Tomato Stewed Romano Beans with Garlicky Breadcrumbs

 

Romano beans are my obsession this summer. I like green beans, but I don’t love them, so I was really excited to get my hands on their meatier, sturdier counterparts at the farmers market. When cooked, Romano beans become so tender and velvety, and I find myself craving them weekly. Stewing Romano beans in tomato sauce is a classic preparation, and I can see why. The stewing tenderizes the beans, while the tomato sauce imparts all of its beautiful, savory flavors. In this recipe, we use a special, garlic confit tomato sauce for the stewing (though you can definitely use other tomato sauce here as well!), and top the dish with garlicky breadcrumbs for some crunch and extra richness. This dish goes very well with farro (my personal favorite pairing), rice, bread, or it can be stirred into pasta.

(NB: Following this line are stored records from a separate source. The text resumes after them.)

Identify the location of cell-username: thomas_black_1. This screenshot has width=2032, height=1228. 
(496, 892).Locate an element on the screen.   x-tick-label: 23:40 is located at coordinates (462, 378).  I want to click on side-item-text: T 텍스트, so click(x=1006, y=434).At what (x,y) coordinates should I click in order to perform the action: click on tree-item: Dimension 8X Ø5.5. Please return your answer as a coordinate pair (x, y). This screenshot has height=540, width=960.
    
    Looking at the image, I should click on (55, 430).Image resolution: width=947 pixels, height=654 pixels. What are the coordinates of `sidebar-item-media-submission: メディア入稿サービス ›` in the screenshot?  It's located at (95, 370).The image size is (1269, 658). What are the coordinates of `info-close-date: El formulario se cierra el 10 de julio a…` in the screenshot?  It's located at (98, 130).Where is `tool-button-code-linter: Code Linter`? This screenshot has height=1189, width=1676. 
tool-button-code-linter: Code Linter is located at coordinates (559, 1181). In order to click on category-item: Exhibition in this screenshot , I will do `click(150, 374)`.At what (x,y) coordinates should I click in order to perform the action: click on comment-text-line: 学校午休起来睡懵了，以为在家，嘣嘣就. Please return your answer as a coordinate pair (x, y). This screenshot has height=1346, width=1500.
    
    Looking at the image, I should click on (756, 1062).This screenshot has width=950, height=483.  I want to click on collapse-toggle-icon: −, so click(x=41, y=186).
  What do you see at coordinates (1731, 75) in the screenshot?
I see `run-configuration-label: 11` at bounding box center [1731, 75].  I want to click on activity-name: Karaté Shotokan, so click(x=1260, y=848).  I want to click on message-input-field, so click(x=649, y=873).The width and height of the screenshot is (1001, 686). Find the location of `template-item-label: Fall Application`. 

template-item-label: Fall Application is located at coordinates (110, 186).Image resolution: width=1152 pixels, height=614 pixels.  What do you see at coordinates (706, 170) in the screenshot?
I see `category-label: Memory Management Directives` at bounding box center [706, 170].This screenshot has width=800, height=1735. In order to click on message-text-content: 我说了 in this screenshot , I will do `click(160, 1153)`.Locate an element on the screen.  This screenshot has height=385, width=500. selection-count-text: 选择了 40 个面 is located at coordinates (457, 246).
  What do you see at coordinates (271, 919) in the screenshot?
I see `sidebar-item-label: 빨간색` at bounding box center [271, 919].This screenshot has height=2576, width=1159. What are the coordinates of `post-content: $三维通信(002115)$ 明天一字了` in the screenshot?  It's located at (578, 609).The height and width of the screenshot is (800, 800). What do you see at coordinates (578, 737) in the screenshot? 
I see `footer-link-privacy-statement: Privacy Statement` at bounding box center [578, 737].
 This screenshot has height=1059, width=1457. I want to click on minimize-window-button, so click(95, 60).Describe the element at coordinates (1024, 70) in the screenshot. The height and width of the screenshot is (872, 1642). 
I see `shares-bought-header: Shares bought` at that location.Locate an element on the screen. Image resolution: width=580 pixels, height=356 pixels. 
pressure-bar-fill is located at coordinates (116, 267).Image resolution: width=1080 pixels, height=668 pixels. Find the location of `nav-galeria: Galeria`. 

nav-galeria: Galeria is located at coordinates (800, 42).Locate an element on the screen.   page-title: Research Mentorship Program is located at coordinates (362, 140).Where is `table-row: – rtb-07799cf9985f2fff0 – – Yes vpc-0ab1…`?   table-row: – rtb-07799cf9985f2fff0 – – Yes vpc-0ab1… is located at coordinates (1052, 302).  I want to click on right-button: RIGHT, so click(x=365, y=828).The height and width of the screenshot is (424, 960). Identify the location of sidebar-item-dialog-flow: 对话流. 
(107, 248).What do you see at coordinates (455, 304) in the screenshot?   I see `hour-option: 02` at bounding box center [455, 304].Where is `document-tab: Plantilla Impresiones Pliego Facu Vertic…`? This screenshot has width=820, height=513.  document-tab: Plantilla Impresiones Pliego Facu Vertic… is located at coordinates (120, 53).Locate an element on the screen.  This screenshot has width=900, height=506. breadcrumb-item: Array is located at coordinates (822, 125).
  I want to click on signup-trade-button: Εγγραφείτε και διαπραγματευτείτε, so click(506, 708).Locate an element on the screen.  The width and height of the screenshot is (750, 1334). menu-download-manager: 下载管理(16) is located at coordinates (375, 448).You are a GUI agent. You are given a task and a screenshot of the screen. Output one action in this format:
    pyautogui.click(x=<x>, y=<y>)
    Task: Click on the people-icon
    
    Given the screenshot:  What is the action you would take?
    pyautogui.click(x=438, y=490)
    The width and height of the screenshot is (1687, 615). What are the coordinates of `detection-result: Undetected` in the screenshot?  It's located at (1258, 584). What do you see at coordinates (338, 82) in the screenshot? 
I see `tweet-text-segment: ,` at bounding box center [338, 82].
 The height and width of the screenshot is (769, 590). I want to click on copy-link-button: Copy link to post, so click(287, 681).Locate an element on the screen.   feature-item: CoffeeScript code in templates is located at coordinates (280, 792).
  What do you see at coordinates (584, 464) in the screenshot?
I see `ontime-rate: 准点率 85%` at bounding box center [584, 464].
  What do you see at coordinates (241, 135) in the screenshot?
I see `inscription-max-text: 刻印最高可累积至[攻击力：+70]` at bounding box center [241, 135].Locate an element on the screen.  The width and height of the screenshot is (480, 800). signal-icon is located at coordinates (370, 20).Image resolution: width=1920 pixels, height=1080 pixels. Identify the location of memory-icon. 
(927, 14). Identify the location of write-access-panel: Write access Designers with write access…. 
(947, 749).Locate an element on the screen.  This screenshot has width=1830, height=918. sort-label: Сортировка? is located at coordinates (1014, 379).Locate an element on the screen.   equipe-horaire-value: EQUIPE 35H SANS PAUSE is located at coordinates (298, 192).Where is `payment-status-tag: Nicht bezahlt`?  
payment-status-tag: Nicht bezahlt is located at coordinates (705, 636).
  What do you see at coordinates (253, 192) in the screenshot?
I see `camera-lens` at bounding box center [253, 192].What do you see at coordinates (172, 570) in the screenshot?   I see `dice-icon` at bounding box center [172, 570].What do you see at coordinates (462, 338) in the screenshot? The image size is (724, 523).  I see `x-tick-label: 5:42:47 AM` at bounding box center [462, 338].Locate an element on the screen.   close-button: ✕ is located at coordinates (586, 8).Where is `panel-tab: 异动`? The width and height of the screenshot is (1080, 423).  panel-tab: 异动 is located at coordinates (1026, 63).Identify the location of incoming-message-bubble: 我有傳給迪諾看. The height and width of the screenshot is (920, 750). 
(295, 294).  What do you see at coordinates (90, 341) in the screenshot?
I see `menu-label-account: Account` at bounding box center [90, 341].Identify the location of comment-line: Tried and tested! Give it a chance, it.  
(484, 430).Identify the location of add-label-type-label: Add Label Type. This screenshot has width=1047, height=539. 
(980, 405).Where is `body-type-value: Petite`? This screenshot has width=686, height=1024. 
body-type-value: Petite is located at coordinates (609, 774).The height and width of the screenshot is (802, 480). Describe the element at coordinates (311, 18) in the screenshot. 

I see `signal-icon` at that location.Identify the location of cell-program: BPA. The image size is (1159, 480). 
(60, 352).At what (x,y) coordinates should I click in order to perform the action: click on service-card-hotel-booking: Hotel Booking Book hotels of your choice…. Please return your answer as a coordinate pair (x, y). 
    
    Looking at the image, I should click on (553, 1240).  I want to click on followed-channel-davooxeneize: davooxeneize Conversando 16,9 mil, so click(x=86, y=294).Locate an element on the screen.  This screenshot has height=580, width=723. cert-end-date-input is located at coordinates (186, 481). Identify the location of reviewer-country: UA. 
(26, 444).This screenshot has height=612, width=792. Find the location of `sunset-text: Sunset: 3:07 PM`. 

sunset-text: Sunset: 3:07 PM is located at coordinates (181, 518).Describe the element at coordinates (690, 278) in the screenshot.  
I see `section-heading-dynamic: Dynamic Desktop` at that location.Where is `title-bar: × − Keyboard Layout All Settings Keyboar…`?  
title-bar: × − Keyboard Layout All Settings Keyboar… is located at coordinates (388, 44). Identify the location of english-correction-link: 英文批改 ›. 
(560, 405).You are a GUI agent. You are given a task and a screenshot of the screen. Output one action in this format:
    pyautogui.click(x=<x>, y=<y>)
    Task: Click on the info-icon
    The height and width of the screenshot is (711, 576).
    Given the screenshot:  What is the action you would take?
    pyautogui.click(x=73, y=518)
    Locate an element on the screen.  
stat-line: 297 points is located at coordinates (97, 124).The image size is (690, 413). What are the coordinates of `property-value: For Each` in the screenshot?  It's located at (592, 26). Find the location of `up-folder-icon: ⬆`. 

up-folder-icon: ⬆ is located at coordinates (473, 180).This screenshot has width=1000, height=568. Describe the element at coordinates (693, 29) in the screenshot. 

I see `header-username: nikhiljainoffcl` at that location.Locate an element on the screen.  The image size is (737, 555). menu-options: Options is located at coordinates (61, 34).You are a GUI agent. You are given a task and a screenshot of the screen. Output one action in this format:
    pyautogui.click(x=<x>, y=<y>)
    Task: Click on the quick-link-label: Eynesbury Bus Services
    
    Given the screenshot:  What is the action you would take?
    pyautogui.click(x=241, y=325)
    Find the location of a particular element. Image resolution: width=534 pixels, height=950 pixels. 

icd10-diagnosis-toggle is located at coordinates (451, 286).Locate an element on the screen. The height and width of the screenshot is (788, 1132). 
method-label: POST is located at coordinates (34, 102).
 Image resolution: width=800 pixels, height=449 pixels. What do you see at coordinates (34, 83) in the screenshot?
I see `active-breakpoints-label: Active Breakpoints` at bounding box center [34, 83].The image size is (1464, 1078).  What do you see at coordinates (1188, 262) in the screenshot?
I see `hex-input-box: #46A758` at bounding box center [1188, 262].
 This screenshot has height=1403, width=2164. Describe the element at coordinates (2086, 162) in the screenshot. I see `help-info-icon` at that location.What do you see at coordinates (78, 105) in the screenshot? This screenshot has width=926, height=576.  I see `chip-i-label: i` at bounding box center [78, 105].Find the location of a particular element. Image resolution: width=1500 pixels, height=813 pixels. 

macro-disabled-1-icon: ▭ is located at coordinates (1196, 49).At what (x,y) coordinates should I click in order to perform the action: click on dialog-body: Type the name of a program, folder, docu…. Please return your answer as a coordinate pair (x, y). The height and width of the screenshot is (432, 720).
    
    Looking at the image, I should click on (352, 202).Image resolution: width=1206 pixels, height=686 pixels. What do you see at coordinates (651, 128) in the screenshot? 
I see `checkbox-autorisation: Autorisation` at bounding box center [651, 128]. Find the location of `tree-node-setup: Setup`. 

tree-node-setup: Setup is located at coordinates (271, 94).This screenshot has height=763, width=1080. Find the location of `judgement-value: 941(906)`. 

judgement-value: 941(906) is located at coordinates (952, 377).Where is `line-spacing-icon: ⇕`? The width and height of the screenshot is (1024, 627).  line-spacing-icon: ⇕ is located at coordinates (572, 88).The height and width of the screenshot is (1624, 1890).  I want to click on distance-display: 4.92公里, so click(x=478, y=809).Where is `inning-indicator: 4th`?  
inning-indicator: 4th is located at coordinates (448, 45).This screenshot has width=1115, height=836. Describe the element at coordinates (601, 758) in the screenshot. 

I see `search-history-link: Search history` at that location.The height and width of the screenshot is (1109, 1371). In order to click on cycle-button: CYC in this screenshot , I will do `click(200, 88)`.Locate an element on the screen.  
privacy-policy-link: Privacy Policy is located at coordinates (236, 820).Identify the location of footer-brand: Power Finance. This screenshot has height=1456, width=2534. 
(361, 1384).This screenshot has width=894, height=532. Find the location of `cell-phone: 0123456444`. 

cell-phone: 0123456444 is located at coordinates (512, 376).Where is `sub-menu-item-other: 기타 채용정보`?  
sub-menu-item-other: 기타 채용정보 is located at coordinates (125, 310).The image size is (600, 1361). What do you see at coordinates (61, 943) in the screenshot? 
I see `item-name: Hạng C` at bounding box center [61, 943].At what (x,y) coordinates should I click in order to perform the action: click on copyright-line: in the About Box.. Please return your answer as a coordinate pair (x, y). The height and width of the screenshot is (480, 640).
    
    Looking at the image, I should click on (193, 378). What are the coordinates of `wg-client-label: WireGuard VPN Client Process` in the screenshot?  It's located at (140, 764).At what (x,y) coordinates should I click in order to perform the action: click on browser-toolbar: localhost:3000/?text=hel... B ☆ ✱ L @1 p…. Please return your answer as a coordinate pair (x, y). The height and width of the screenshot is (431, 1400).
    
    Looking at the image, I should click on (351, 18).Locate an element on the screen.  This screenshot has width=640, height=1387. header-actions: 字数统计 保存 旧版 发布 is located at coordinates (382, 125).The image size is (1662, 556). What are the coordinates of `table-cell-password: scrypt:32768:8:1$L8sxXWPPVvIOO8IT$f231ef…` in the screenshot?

P.S. If you can’t find Romano beans and still want to make this recipe, it can be made with green beans - see the recipe notes.

Tomato Stewed Romano Beans with Garlicky Breadcrumbs

serves 4-6

  • 2 1/2 cups tomato sauce with garlic confit (or any other tomato sauce of choice)

  • 1 lb/455 g Romano beans (see note), sliced in half, then in half again (into 4 pieces)

  • sea salt

  • olive oil

  • 1/2 cup breadcrumbs

  • 1 garlic clove, finely grated or minced

  • fresh basil, for garnishing

Add the tomato sauce to a large skillet and heat over medium heat, until gently simmering. Add the beans and a pinch of salt, stir to combine. Bring everything back to a simmer and cover the skillet with a lid (or flat baking sheet). Let the beans gently simmer for 20-30 minutes, stirring periodically, until tender to your liking.

Meanwhile, heat a medium skillet over medium heat. Add enough olive oil to lightly coat the bottom. Add the breadcrumbs, garlic, and a pinch of salt. Toast the breadcrumbs until golden, 3-4 minutes. Serve the tomato stewed Romano beans, sprinkled with the garlicky breadcrumbs and garnished with basil.

Note

If using green beans, halve them and stew for 10-15 minutes, until tender but not too mushy.

Intuitive Cooking Takeaways

The garlicky breadcrumbs can be used to add texture and oomph to so many dishes. Think gratins or bakes, pasta, soups or stews.

All kind of vegetables besides the Romano beans can be stewed in tomato sauce with great results. In the summer, I love tomato-stewing summer squash/zucchini with eggplant (pre-sauteed) and red onion, for a ratatouille-inspired meal.